Business Continuation Clause

When someone owns a Business, there are various extra considerations to take into account.  Very often, choosing the end beneficiaries of the Business will be straightforward for the client(s); for instance, the Business may first pass to the surviving spouse, and then, on second death, to the children.

Whilst the Beneficiaries may for instance be as straightforward as mentioned above, it is very important that someone qualified continues to run and manage the Business, after the client's death. 
Where a Business Continuation Clause is included within a Will, Business Executors are appointed, which would usually be someone qualified to run the Business (although may be a close friend or existing Business Partner). 

The Business Executor is not a Beneficiary of the Business, but will ensure that the Business continues to operate smoothly until it is either sold and the proceeds passed to the Beneficiaries, or it is transferred absolutely to them.

This allows chosen people to carry on a Business, which is very important as a Business's value could decrease very quickly after death, without proper management, and inheritance can be significantly reduced for the owner's Beneficiaries if a Continuation Clause is not in place.

Without a Business Executor appointed, it may not be possible for cheques / payments to be made by the Business, which could quickly result in a total commercial disaster.

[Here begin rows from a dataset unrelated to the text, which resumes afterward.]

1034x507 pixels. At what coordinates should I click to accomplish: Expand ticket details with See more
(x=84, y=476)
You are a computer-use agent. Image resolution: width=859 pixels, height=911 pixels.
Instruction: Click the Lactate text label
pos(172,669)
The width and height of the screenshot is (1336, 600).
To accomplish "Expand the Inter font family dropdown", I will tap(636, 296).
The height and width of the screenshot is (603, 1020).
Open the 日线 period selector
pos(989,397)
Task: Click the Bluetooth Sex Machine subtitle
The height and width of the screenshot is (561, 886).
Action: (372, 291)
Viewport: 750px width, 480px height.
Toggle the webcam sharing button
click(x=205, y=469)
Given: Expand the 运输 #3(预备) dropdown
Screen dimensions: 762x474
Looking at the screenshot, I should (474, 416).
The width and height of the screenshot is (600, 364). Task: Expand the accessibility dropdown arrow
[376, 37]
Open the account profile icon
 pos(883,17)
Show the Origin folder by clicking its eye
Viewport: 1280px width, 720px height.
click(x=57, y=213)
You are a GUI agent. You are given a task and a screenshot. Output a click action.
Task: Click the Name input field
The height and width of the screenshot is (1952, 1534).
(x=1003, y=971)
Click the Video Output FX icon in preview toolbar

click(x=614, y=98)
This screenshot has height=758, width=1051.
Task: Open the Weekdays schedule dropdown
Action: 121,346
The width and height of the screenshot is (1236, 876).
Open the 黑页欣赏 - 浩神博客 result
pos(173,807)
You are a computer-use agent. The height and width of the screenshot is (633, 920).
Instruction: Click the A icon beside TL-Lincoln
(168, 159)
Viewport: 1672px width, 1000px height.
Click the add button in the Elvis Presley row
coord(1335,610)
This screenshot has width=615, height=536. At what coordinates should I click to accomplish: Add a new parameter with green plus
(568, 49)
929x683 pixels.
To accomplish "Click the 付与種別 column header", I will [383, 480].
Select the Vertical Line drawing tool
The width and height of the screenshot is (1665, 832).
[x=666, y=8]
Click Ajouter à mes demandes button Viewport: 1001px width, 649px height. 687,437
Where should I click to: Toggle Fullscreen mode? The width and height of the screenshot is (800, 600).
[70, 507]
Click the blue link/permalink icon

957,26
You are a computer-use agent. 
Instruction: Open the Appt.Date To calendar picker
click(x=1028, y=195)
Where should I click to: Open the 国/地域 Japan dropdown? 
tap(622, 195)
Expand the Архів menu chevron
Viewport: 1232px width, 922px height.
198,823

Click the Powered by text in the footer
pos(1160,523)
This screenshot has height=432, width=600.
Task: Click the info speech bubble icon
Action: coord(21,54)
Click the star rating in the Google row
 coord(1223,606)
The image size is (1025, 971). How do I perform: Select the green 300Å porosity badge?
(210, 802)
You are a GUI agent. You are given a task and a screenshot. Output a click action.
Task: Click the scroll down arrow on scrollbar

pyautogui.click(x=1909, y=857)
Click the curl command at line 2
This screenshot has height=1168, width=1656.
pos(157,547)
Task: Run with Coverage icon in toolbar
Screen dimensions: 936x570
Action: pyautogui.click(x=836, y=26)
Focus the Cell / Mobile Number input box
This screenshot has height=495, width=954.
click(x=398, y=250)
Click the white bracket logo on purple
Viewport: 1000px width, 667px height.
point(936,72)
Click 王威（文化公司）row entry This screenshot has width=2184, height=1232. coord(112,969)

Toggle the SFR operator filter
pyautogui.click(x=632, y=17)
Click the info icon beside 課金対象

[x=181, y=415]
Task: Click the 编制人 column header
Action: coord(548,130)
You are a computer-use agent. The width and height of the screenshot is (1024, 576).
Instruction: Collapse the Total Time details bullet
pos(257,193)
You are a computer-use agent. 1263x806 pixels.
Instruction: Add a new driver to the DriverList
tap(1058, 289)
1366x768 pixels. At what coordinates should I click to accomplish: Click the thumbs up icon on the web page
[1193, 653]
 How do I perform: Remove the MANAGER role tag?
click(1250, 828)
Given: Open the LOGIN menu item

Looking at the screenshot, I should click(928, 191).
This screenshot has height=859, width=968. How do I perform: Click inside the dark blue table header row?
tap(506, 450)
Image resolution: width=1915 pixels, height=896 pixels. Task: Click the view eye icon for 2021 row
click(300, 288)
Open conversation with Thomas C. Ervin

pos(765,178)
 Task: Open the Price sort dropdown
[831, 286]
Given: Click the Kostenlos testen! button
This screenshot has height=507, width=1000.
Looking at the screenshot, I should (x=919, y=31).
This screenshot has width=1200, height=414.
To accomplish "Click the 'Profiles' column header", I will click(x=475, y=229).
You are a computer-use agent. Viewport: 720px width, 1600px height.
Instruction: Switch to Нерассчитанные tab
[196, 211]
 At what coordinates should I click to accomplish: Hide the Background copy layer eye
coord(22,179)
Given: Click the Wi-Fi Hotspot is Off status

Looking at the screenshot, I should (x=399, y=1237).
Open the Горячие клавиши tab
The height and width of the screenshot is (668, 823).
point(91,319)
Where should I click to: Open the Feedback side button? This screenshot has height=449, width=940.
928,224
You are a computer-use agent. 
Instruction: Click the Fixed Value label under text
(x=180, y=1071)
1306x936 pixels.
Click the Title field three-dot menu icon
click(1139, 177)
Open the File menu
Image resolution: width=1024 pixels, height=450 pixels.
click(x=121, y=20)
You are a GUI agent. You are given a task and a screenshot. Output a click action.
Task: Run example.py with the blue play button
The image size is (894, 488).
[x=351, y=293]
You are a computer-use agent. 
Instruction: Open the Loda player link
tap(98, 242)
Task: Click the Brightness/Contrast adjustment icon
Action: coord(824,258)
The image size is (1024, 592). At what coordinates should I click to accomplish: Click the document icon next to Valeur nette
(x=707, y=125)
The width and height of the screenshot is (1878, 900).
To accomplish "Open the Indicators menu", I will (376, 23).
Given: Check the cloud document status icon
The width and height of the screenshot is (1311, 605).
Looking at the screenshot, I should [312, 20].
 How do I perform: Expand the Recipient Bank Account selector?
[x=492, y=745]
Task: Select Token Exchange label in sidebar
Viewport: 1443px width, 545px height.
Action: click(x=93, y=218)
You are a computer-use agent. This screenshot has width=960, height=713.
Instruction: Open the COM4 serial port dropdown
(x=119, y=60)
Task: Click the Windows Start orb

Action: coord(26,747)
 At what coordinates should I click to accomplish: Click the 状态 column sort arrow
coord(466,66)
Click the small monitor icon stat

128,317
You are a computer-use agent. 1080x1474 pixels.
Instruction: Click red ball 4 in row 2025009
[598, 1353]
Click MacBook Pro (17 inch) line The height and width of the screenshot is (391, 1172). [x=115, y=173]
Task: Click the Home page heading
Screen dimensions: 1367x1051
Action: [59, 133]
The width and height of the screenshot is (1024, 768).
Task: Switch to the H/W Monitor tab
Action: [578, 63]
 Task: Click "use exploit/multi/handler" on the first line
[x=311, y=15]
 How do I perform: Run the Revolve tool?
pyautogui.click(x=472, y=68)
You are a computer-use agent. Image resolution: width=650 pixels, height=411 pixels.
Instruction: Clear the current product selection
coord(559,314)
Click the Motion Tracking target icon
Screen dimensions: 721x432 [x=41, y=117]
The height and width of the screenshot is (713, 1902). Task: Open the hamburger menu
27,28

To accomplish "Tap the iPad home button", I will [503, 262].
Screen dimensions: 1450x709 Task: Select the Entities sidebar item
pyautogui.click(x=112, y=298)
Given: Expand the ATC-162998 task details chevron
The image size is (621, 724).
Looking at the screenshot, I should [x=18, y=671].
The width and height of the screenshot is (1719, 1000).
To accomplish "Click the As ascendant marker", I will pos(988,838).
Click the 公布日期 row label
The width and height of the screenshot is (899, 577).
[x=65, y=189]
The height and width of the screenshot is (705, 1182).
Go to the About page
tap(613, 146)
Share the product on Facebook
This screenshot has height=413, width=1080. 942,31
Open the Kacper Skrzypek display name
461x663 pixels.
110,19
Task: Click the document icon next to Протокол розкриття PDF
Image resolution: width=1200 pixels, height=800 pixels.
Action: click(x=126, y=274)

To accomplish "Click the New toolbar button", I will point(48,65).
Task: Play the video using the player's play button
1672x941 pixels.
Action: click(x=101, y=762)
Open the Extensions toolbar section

Business Lasting Power Of Attorney
This helps to protect the Business value, should a Business proprietor lose their mental capacity.  The Attorneys can therefore continue Business operations, whilst maintaining the Business value.

A Business Attorney is similar to a Business Executor, but, unlike a Business Executor who will act when a client passes away, a Business Attorney will act if a client loses mental capacity.  This is again, very important, as if a client is unable to operate his business, it stands to lose value very quickly if someone hasn't been appointed to step in and act.